**Work request:**
Reproduce the stretch of the records from the line containing "Describe the element at coordinates (702, 36)" through the line containing "slice-label: Sale of", character for character, with both of those lines included.
[Supplied entries]
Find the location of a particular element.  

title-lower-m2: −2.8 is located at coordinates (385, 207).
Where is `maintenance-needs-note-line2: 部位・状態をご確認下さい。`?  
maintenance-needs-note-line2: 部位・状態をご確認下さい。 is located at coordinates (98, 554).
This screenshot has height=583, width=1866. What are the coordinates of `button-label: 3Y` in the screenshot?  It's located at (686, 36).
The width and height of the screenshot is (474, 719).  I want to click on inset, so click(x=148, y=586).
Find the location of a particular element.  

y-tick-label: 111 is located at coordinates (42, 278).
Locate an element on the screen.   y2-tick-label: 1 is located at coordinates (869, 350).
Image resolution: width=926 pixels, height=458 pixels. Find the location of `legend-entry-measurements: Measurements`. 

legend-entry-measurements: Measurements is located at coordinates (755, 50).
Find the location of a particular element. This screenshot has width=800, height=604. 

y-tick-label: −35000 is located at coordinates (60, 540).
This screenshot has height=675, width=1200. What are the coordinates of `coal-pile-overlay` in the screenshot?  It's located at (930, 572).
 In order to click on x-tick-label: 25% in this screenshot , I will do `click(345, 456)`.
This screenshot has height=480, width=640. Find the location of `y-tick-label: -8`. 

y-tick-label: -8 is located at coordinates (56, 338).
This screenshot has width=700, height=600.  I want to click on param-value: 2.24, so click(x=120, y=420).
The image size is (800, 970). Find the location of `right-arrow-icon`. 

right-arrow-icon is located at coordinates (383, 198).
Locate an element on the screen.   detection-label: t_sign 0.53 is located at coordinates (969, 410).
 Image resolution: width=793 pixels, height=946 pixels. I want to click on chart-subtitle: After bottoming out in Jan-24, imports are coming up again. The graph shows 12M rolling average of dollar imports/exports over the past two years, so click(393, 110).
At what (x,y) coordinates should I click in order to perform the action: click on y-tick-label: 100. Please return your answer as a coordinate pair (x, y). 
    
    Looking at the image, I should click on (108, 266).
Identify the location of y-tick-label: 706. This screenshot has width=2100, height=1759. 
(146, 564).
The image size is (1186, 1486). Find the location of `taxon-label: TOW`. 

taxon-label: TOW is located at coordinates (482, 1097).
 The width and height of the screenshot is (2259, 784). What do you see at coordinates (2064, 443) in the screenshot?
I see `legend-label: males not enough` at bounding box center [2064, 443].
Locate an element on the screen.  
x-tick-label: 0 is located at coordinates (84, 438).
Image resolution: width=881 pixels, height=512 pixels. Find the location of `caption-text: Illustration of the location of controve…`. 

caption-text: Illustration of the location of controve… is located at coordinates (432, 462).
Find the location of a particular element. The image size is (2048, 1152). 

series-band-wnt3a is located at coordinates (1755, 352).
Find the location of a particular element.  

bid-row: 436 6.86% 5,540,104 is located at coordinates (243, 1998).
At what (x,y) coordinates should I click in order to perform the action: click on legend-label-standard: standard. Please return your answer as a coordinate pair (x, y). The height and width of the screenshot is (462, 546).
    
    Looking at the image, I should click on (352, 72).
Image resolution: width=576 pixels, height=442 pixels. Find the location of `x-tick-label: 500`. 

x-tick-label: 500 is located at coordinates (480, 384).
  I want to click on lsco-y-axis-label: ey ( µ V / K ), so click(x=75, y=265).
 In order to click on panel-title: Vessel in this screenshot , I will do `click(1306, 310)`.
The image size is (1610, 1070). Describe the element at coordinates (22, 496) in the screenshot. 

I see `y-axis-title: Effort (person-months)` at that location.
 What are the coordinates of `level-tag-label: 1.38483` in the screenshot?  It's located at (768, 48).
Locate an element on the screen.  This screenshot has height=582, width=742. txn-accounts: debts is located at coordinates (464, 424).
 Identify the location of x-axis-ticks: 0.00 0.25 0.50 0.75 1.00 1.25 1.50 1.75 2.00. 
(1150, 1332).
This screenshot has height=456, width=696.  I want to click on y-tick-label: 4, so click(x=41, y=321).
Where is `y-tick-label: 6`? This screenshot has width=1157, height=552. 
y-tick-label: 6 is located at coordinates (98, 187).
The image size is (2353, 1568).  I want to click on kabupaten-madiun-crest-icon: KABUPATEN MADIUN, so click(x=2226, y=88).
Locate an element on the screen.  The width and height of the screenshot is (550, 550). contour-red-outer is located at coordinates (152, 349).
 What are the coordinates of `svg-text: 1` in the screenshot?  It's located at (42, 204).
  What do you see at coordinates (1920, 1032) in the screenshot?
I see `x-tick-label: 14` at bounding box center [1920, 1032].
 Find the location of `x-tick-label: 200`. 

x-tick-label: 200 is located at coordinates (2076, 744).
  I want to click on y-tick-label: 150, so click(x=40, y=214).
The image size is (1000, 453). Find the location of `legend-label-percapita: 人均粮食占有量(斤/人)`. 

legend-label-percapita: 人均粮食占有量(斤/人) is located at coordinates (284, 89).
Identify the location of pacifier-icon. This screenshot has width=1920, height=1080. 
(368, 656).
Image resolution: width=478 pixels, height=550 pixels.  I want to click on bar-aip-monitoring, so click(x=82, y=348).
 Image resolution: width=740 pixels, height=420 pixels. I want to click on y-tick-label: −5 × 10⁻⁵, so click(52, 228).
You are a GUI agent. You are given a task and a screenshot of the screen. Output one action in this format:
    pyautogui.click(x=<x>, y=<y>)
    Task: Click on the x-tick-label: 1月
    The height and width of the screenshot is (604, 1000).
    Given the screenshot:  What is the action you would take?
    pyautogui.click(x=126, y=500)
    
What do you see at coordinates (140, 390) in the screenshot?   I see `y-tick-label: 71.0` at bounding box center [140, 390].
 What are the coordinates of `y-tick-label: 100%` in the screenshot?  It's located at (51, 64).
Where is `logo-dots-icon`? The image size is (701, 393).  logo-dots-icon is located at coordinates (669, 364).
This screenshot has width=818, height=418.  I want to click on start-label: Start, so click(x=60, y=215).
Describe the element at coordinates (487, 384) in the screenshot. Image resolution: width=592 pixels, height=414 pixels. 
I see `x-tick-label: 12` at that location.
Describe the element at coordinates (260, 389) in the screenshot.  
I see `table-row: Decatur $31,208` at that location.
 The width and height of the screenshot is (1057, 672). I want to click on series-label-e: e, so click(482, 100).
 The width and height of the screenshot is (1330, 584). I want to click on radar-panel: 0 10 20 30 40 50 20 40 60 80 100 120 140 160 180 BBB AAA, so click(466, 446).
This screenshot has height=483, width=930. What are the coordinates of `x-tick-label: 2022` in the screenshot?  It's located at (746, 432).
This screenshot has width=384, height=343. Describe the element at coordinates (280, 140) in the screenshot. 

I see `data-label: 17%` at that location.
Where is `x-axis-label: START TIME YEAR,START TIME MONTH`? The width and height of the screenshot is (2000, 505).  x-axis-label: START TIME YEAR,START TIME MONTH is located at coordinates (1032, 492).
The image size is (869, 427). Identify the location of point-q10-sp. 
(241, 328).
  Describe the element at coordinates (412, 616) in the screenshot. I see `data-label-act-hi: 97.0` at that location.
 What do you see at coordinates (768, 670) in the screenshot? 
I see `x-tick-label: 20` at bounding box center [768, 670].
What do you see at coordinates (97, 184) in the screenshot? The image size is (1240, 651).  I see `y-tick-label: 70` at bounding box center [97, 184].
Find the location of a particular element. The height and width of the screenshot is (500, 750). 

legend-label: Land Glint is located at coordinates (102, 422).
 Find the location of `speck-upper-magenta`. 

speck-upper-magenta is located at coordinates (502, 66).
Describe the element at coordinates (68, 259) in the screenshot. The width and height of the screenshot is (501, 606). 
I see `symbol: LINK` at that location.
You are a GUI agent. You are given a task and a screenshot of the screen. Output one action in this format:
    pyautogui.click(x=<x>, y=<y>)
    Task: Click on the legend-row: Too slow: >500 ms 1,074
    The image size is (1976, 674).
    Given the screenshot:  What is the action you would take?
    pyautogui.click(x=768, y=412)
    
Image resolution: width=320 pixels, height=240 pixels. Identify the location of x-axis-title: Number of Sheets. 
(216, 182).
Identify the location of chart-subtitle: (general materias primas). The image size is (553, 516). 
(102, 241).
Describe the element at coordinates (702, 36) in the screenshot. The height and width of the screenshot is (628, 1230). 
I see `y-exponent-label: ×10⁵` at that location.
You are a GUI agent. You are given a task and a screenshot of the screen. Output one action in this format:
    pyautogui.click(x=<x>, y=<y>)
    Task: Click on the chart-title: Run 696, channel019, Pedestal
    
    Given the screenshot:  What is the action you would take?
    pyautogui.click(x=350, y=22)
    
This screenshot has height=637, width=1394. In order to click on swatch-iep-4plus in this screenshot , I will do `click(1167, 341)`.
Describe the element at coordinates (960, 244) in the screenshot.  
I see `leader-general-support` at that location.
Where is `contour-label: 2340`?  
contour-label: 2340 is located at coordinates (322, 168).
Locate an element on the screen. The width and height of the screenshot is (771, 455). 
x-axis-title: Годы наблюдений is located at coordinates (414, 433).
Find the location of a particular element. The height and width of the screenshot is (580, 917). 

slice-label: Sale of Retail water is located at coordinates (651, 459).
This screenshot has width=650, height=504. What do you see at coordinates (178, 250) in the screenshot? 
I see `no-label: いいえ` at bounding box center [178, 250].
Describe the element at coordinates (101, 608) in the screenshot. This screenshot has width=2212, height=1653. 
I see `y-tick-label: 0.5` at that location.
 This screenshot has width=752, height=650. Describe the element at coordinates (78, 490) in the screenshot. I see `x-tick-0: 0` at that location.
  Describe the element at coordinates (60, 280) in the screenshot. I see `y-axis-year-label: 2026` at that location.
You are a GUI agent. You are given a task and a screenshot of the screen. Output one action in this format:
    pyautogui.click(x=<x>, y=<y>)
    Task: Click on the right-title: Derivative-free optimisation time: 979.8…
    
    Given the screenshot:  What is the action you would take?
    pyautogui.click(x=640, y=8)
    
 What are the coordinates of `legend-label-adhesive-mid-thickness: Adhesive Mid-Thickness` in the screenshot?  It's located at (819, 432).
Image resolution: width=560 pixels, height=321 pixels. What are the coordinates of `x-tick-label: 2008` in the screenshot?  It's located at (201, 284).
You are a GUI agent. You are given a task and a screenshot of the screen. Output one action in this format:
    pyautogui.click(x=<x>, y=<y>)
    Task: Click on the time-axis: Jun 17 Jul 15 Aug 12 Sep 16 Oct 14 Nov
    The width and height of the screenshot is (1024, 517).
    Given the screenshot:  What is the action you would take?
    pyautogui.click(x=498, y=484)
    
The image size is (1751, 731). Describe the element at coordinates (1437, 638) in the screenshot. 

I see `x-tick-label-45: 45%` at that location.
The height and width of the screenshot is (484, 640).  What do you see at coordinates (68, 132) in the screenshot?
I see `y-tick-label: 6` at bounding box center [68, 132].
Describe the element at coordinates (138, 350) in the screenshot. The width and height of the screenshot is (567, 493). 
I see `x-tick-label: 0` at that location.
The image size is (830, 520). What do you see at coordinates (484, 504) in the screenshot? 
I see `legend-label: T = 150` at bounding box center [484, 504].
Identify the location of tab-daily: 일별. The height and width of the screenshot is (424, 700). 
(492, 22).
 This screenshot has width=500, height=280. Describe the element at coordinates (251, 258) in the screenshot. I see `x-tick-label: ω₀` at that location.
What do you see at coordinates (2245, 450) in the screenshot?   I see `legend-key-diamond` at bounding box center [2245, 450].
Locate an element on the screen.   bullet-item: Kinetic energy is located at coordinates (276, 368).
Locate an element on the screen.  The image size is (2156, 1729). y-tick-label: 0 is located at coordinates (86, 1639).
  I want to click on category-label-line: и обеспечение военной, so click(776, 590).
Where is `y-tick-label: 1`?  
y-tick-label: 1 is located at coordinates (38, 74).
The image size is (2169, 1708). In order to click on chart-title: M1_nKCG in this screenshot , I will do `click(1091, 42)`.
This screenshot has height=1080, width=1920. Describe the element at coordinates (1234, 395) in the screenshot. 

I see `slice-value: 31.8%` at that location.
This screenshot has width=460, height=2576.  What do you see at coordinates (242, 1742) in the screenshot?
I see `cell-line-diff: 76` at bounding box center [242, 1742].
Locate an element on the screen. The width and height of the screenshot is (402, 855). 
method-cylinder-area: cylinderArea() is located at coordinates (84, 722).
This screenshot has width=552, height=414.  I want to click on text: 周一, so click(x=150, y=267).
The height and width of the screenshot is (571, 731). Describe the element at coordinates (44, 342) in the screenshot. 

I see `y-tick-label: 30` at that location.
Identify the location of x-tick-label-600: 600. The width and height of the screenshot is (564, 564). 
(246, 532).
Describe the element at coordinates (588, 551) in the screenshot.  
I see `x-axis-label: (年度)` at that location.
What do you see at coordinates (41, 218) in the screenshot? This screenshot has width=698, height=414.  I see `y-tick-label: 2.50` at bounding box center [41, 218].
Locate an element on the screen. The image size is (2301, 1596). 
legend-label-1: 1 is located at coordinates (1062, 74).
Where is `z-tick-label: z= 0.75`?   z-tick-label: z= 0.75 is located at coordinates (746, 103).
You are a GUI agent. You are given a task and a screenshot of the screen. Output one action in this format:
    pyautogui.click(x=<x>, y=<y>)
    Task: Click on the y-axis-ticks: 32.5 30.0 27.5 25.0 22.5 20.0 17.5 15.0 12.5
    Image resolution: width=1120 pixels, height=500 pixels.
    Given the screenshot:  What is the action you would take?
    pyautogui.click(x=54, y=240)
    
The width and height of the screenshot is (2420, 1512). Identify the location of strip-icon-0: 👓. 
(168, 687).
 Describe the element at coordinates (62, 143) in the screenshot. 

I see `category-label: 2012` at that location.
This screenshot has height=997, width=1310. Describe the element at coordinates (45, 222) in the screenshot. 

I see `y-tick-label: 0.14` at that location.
[/Supplied entries]
**Task output:**
Describe the element at coordinates (702, 36) in the screenshot. The height and width of the screenshot is (628, 1230). 
I see `y-exponent-label: ×10⁵` at that location.
You are a GUI agent. You are given a task and a screenshot of the screen. Output one action in this format:
    pyautogui.click(x=<x>, y=<y>)
    Task: Click on the chart-title: Run 696, channel019, Pedestal
    
    Given the screenshot:  What is the action you would take?
    pyautogui.click(x=350, y=22)
    
This screenshot has height=637, width=1394. In order to click on swatch-iep-4plus in this screenshot , I will do `click(1167, 341)`.
Describe the element at coordinates (960, 244) in the screenshot.  
I see `leader-general-support` at that location.
Where is `contour-label: 2340`?  
contour-label: 2340 is located at coordinates (322, 168).
Locate an element on the screen. The width and height of the screenshot is (771, 455). 
x-axis-title: Годы наблюдений is located at coordinates (414, 433).
Find the location of a particular element. The height and width of the screenshot is (580, 917). 

slice-label: Sale of Retail water is located at coordinates (651, 459).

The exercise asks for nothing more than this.